Charlotte exhaló el aire de repente, sus frágiles hombros alzándose casi hasta los oídos. Enrojeció bajo el maquillaje ante la crítica de Croll. Daniel la miró a los ojos.

—Daniel —dijo Croll, su voz ahora tan alta que Daniel casi sintió vibraciones en la mesa sobre la que se apoyaban—, ha hecho un buen trabajo y se lo agradecemos. Gracias por su ayuda en la comisaría y por encargarse de todo, pero dispongo de algunos contactos. Creo que preferimos que otro grupo de abogados se encargue de la defensa. No queremos correr ningún riesgo. No quiero ser grosero, pero siento la necesidad de ir al grano. No creo que disponga de la experiencia que necesitamos… ¿Me comprende?

Daniel abrió la boca para hablar. Pensó en explicarle que Harvey, Hunter y Steele era uno de los bufetes más importantes de Londres. Sin embargo, no dijo nada. Se levantó.

—Es su decisión —dijo tranquilamente, tratando de sonreír—. Como usted quiera. Tiene derecho a escoger la defensa más adecuada para usted. Buena suerte. Ya sabe dónde estoy si necesita algo.

Al volver a la calle, Daniel se quitó la chaqueta y se remangó, entornando los ojos bajo el sol. Hacía años que no le despedían y trató de recordar si alguna vez había sido tan rápido. Se sintió herido por el desprecio de Kenneth Croll, pero no sabía si le dolía el orgullo o la oportunidad perdida de defender a ese chico. Daniel se paró en la calle y miró hacia Parklands House. Era un nombre cruel para una prisión, con su referencia a parques y hogares.

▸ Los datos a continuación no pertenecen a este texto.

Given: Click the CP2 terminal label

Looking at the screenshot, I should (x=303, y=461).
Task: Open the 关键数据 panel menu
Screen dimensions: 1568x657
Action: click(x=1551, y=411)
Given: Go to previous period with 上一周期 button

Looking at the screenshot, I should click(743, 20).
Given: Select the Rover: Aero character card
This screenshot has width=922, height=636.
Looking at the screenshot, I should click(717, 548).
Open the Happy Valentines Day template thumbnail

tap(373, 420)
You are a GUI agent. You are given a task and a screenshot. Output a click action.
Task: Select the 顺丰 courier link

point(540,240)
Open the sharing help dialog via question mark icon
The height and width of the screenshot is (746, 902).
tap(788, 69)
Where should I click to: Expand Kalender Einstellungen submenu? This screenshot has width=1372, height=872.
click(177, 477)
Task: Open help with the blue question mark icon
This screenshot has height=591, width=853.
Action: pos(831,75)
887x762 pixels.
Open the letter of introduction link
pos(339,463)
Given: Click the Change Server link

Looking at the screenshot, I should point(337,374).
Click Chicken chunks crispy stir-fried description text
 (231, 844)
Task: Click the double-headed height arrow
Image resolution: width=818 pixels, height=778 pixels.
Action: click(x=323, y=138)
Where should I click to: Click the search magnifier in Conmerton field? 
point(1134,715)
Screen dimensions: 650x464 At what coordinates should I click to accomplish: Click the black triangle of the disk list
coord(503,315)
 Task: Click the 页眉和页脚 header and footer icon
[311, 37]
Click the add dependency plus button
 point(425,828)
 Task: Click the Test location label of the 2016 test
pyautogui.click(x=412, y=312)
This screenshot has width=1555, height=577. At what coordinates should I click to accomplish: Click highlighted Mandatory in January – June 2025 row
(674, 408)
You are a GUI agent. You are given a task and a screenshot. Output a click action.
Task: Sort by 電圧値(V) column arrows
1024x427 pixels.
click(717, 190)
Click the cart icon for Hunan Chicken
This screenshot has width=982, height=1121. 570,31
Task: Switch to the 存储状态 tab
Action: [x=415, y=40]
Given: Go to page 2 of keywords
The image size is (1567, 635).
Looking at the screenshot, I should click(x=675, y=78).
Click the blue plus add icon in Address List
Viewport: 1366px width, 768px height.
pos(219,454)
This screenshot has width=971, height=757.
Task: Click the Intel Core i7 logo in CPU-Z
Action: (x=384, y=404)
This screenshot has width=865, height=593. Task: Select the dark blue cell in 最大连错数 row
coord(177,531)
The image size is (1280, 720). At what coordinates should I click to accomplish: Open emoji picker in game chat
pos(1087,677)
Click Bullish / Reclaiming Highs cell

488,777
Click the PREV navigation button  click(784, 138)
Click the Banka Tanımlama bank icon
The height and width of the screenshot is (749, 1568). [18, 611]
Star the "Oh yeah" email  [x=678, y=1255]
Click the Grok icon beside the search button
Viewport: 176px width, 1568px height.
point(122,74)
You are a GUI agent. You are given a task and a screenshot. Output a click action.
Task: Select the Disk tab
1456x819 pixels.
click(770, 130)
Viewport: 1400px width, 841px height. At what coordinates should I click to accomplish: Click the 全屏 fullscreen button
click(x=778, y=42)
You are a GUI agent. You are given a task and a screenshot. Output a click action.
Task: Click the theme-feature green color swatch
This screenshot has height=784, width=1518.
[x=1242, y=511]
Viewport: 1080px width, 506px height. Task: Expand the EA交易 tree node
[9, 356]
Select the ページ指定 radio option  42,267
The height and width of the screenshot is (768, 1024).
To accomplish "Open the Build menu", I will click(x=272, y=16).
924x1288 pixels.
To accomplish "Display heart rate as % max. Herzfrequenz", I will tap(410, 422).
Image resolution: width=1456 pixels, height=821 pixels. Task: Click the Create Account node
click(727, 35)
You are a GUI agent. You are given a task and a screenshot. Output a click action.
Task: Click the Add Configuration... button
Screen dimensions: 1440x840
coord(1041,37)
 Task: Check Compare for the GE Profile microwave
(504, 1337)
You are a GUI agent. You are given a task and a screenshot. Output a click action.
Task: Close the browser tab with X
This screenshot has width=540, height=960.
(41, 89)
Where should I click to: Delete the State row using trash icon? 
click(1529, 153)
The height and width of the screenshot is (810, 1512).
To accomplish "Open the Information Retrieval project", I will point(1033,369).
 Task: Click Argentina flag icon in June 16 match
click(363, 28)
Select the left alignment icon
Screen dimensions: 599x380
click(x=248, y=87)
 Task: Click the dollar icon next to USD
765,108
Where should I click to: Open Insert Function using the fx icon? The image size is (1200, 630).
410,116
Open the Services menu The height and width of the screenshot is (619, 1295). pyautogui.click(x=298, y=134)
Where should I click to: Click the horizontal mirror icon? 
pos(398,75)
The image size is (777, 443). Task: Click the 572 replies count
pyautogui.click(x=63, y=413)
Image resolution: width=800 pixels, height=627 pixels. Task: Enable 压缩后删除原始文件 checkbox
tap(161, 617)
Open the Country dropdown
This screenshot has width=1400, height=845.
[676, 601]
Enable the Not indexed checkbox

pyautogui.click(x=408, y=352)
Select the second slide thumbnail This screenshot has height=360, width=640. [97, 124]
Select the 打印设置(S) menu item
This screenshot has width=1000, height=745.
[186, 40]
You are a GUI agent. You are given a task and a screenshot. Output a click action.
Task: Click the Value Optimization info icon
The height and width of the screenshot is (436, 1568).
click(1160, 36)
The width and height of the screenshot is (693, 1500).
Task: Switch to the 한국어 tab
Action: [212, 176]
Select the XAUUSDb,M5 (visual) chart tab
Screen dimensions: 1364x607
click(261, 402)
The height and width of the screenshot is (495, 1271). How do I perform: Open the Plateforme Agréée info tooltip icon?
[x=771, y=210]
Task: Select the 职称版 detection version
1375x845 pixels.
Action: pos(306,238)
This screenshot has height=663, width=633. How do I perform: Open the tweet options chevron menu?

Comenzó a caminar hacia el tren, diciéndose que habría sido un caso difícil, en especial por la repercusión mediática que iba a tener, pero era desgarrador. Era difícil irse. Aún hacía calor y, sin embargo, parecía que caminaba contra el viento. En su cuerpo un tira y afloja lo desorientaba. No se había sentido así en mucho tiempo, pero era una emoción familiar; era como una despedida y una derrota.